PROMPT » Search the entries below for "column". Report each line where it occurs.

[Opening RECORDS SUPPLIED section]

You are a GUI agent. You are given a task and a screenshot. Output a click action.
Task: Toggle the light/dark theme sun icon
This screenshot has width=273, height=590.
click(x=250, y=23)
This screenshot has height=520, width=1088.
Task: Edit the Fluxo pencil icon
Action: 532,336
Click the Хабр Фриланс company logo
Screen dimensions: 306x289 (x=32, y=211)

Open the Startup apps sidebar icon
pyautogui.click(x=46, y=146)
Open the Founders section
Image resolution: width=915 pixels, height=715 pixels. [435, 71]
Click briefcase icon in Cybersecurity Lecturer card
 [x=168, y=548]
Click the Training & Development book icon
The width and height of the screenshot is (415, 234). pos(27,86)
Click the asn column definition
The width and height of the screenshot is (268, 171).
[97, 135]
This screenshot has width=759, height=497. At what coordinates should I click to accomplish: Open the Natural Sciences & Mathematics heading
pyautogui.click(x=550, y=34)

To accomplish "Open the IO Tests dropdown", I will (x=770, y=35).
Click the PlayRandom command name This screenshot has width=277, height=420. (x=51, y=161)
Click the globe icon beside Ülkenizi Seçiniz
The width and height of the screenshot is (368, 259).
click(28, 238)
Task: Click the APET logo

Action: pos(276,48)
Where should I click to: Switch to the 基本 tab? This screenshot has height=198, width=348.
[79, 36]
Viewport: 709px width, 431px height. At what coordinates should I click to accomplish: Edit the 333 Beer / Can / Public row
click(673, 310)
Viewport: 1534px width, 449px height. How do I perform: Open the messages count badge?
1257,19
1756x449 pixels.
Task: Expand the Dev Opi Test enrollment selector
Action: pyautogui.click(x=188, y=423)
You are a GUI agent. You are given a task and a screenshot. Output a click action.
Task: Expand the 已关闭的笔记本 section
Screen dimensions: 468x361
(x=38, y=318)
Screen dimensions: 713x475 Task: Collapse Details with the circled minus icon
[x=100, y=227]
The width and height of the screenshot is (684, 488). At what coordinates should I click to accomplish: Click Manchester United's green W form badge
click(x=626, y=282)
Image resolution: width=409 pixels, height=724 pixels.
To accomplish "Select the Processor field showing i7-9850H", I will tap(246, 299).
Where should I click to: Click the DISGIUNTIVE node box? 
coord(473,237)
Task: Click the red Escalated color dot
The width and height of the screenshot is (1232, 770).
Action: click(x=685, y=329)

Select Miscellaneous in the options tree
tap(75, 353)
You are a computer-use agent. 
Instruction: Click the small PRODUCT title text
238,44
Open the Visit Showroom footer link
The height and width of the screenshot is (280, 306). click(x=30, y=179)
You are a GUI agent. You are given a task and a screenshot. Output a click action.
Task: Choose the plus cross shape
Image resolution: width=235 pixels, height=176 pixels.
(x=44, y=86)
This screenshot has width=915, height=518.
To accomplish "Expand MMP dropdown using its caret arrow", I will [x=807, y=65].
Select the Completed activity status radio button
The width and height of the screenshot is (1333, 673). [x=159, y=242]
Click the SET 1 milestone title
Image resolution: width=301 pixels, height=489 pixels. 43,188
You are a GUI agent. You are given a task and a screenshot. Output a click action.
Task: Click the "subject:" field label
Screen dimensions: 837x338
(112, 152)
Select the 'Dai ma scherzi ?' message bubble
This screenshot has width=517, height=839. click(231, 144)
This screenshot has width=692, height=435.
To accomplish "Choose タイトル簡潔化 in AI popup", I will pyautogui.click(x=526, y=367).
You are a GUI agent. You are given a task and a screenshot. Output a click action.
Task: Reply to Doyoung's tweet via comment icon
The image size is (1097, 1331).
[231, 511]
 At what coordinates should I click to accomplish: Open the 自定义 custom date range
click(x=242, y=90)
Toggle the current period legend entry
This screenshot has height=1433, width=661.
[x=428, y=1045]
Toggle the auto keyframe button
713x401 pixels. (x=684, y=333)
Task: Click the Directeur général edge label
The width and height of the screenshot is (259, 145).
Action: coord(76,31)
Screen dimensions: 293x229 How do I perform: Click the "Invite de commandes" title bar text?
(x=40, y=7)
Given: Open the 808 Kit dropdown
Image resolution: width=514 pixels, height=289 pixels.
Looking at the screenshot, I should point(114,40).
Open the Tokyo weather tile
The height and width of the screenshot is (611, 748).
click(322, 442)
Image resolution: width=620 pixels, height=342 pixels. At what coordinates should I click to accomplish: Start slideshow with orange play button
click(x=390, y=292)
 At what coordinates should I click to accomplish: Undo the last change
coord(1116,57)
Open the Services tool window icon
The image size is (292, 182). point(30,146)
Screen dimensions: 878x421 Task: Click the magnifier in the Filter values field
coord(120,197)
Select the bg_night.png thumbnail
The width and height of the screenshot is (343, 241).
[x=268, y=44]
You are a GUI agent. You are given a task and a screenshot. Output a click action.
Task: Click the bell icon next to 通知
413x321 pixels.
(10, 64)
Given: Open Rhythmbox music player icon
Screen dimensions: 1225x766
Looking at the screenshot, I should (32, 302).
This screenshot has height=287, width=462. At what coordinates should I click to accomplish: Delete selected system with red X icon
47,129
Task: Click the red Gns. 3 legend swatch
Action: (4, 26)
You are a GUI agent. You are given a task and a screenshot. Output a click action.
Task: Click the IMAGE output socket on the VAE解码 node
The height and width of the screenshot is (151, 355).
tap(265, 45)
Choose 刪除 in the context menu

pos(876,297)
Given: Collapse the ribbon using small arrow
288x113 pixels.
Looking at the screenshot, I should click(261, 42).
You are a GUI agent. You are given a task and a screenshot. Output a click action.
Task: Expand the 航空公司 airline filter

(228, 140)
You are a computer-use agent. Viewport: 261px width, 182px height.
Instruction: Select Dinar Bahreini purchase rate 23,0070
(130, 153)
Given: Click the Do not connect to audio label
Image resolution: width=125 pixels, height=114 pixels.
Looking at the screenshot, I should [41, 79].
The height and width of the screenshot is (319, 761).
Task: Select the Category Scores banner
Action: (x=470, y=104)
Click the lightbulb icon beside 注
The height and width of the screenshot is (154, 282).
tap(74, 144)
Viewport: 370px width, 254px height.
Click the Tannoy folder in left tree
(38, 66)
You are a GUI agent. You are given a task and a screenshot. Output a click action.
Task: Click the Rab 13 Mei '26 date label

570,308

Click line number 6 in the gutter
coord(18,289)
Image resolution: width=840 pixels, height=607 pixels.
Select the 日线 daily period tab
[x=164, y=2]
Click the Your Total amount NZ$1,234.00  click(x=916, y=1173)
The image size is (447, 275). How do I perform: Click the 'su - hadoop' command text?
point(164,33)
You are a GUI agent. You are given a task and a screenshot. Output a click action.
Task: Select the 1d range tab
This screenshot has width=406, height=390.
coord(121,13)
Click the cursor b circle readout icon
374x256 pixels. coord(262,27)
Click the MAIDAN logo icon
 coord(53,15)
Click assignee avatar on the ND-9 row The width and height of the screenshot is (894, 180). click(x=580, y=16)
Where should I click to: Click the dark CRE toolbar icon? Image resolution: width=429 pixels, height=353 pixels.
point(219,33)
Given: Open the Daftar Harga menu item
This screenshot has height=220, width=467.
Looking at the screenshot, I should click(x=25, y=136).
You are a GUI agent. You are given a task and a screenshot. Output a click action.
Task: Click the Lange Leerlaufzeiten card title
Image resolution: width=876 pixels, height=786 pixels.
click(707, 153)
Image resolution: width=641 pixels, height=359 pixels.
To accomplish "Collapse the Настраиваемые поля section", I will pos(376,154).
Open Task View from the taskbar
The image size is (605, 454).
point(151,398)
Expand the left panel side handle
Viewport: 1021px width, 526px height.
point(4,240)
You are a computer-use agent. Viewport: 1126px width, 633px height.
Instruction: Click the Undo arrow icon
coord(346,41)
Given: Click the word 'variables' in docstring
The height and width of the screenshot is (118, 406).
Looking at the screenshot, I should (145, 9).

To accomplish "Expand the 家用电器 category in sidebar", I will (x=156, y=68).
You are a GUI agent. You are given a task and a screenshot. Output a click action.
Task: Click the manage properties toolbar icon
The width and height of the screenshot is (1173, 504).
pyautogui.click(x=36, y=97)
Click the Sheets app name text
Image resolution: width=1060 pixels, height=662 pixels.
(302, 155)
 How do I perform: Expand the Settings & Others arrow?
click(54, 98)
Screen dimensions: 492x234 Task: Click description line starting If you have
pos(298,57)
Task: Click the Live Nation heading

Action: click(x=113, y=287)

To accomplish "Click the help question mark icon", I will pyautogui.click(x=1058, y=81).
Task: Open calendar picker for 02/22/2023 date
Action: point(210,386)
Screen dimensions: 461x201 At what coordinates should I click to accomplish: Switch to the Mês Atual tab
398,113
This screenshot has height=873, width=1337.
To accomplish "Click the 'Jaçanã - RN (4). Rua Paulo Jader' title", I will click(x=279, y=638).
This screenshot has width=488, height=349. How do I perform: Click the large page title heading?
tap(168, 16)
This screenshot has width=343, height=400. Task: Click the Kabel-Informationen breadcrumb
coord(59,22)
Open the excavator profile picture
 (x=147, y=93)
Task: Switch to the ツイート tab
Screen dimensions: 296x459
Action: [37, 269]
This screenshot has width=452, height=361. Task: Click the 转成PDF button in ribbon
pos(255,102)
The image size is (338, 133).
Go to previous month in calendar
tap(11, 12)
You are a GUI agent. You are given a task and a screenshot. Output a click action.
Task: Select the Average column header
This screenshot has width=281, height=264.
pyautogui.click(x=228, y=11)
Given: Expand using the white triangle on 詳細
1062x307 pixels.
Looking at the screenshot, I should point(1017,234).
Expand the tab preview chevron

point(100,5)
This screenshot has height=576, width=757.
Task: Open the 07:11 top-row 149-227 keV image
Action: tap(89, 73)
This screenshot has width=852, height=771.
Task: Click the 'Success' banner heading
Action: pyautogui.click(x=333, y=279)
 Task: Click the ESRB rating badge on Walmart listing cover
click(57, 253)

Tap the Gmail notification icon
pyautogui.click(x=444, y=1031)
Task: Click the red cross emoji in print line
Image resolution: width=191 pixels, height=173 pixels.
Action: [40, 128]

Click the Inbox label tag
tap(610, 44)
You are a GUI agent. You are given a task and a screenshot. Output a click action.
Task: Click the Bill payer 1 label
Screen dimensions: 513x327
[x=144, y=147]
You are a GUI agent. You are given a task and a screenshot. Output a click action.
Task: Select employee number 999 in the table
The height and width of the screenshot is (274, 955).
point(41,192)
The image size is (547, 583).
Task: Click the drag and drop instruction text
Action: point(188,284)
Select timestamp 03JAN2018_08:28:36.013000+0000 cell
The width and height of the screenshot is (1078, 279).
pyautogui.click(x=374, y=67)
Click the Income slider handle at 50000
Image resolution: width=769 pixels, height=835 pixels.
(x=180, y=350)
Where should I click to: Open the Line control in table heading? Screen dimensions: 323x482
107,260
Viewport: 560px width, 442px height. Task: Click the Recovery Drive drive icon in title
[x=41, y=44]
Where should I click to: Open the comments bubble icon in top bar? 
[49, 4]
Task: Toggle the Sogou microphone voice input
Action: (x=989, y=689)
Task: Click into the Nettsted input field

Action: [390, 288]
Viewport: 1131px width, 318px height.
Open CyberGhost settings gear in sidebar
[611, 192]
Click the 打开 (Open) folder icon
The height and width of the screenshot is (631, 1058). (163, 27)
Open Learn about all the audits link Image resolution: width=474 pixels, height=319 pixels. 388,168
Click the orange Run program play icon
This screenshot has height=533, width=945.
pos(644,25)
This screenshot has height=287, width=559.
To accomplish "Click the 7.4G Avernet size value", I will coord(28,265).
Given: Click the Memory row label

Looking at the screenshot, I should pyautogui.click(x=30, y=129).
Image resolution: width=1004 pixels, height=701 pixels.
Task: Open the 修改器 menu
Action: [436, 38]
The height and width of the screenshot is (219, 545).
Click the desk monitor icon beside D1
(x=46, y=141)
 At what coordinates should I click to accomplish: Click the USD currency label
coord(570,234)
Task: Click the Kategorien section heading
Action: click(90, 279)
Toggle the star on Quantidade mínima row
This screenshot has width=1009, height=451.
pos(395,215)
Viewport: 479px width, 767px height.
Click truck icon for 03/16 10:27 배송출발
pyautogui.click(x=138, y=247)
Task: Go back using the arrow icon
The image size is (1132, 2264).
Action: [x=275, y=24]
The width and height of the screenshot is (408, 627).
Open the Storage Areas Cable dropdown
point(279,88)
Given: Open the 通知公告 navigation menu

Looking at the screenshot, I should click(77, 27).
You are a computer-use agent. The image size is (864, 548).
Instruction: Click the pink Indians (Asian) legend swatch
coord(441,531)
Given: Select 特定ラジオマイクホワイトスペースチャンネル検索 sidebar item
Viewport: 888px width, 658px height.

[Closing RECORDS SUPPLIED section]

RESPONSE AREA »
Click the asn column definition
Task: Select the Average column header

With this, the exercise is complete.